Open the model in a visualization tool and check for layers performing subtraction or multiplication (like Sub, Mul, ScaleShift, Eltwise etc) of the input data. If such layers exist, the pre-processing is most probably the part of the model.

When to Specify Input Shapes

There are situations when the input data shape for the model is not fixed, like for the fully-convolutional neural networks. In this case, for example, TensorFlow* models contain -1 values in the shape attribute of the Placeholder operation. Inference Engine does not support input layers with undefined size, so if the input shapes are not defined in the model, the Model Optimizer fails to convert the model.

The solution is to provide the input shape(s) using the --input_shape command line parameter for all inputs of the model or provide the batch size using the -b command line parameter if the model contains just one input with undefined batch size only. In the latter case, the Placeholder shape for the TensorFlow* model looks like this [-1, 224, 224, 3].

Requirements:
- 1) In the passage on input shapes, which command line parameter supplies the batch size?
- 2) Write out the passage on input shapes starting with "The solution is" and going on through "224, 224, 3].", replacing "Placeholder" with "Input".

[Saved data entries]

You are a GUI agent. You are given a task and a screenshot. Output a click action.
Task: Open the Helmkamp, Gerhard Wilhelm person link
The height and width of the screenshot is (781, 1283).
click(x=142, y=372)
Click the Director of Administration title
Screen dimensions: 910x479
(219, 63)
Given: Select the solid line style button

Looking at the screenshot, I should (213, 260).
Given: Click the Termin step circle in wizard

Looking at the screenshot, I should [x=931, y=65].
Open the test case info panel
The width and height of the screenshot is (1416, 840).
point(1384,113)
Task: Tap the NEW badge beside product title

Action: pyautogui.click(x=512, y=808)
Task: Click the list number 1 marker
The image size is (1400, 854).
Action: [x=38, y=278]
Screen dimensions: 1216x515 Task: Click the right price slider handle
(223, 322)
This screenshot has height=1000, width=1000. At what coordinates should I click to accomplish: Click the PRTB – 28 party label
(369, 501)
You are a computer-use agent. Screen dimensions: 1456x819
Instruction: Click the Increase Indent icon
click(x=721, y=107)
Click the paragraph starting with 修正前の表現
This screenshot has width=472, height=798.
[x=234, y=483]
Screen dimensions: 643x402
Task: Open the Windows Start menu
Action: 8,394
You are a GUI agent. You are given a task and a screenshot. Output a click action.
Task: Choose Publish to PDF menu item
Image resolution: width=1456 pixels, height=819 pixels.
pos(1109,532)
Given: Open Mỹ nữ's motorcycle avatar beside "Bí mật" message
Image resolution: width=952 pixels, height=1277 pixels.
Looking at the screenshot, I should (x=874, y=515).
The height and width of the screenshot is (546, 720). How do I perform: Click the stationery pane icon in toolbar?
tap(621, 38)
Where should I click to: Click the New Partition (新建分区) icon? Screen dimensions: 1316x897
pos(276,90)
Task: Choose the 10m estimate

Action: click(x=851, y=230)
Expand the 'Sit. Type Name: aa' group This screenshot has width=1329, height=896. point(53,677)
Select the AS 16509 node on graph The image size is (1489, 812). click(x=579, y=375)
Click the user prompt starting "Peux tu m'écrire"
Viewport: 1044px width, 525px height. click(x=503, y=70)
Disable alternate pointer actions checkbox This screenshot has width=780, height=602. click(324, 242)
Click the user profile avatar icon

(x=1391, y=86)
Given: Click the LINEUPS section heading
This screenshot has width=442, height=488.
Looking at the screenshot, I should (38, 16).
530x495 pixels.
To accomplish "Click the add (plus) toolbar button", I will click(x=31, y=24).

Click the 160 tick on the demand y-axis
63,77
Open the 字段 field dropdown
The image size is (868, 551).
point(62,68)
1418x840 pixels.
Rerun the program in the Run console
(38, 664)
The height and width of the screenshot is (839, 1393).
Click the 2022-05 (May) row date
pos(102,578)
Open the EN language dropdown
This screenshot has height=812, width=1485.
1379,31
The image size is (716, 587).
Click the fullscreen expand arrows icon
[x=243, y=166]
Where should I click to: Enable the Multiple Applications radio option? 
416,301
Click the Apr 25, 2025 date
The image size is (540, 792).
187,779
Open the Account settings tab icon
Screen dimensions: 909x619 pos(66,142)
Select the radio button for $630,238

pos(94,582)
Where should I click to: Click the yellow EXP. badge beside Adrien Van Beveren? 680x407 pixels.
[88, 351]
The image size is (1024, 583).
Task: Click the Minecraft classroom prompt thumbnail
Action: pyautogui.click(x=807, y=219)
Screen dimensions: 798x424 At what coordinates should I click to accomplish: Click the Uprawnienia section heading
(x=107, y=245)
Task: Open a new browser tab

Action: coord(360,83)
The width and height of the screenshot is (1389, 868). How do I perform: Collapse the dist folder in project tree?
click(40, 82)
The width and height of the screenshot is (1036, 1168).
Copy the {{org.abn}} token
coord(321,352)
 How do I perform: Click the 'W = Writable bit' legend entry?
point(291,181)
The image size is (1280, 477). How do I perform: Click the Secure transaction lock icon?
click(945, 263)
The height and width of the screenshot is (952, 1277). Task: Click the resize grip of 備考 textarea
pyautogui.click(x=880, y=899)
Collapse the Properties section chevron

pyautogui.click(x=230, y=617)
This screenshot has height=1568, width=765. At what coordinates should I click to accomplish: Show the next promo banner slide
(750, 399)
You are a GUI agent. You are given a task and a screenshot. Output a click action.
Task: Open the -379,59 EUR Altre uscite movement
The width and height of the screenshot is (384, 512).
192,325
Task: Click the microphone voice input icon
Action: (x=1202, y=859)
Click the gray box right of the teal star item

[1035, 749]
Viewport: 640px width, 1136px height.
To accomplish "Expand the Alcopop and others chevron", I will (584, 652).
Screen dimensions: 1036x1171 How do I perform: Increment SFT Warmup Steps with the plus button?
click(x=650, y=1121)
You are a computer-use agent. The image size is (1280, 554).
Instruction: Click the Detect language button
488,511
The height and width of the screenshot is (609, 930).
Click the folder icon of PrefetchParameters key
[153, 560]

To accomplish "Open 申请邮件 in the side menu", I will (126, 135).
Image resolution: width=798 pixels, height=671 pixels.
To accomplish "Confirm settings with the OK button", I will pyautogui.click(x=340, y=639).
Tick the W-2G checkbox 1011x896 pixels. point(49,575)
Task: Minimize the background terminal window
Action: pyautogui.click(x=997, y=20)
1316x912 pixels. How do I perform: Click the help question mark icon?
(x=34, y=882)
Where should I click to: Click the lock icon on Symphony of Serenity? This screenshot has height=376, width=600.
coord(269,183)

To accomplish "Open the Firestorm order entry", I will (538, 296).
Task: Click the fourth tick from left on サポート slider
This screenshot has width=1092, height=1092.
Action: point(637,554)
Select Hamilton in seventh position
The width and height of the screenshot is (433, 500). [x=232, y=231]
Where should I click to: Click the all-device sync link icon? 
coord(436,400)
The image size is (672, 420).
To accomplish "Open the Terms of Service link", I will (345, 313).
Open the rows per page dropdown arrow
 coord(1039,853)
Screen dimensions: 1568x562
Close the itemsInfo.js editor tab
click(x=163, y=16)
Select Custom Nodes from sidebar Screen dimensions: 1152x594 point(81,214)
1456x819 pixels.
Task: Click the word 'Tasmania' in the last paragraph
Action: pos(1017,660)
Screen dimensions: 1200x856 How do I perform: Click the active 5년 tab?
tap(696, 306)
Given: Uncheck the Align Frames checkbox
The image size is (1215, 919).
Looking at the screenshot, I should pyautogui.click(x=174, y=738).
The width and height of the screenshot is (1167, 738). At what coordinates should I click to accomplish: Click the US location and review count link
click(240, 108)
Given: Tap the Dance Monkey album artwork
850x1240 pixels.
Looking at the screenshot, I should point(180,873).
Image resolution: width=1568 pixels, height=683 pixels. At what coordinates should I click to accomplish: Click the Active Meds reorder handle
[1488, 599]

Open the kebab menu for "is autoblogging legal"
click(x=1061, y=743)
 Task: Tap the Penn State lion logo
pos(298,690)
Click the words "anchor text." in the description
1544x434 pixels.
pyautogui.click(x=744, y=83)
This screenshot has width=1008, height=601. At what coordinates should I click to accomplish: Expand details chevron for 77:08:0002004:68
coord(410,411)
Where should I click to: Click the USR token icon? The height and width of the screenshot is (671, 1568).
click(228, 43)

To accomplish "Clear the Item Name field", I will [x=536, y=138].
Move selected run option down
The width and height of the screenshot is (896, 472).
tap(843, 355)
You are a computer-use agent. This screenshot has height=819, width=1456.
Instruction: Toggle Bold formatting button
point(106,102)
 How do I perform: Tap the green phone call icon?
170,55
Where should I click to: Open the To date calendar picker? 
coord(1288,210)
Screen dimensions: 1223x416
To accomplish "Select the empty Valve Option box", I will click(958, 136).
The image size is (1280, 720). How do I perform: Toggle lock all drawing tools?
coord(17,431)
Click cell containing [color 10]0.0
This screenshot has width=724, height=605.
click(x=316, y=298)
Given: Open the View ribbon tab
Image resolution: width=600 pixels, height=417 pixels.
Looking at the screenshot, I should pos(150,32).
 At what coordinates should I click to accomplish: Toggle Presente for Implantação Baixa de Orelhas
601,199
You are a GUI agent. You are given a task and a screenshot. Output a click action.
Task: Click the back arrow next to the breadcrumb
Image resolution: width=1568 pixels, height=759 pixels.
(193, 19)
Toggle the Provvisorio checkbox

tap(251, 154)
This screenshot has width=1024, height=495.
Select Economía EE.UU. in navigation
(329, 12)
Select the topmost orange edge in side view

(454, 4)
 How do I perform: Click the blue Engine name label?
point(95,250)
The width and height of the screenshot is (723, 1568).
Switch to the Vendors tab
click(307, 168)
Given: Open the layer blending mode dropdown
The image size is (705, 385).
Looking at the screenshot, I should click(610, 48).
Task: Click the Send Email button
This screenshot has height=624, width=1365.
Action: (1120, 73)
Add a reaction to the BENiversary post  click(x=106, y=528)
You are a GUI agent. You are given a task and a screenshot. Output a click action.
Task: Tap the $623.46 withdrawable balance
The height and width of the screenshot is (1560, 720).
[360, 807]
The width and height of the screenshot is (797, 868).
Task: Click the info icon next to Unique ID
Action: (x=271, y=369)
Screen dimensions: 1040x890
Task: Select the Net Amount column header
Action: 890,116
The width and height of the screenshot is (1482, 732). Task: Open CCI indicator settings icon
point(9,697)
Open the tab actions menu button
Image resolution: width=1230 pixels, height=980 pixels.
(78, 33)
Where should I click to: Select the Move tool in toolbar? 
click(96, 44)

Answers to the exercise:
- 1) The -b command line parameter.

- 2)
The solution is to provide the input shape(s) using the --input_shape command line parameter for all inputs of the model or provide the batch size using the -b command line parameter if the model contains just one input with undefined batch size only. In the latter case, the Input shape for the TensorFlow* model looks like this [-1, 224, 224, 3].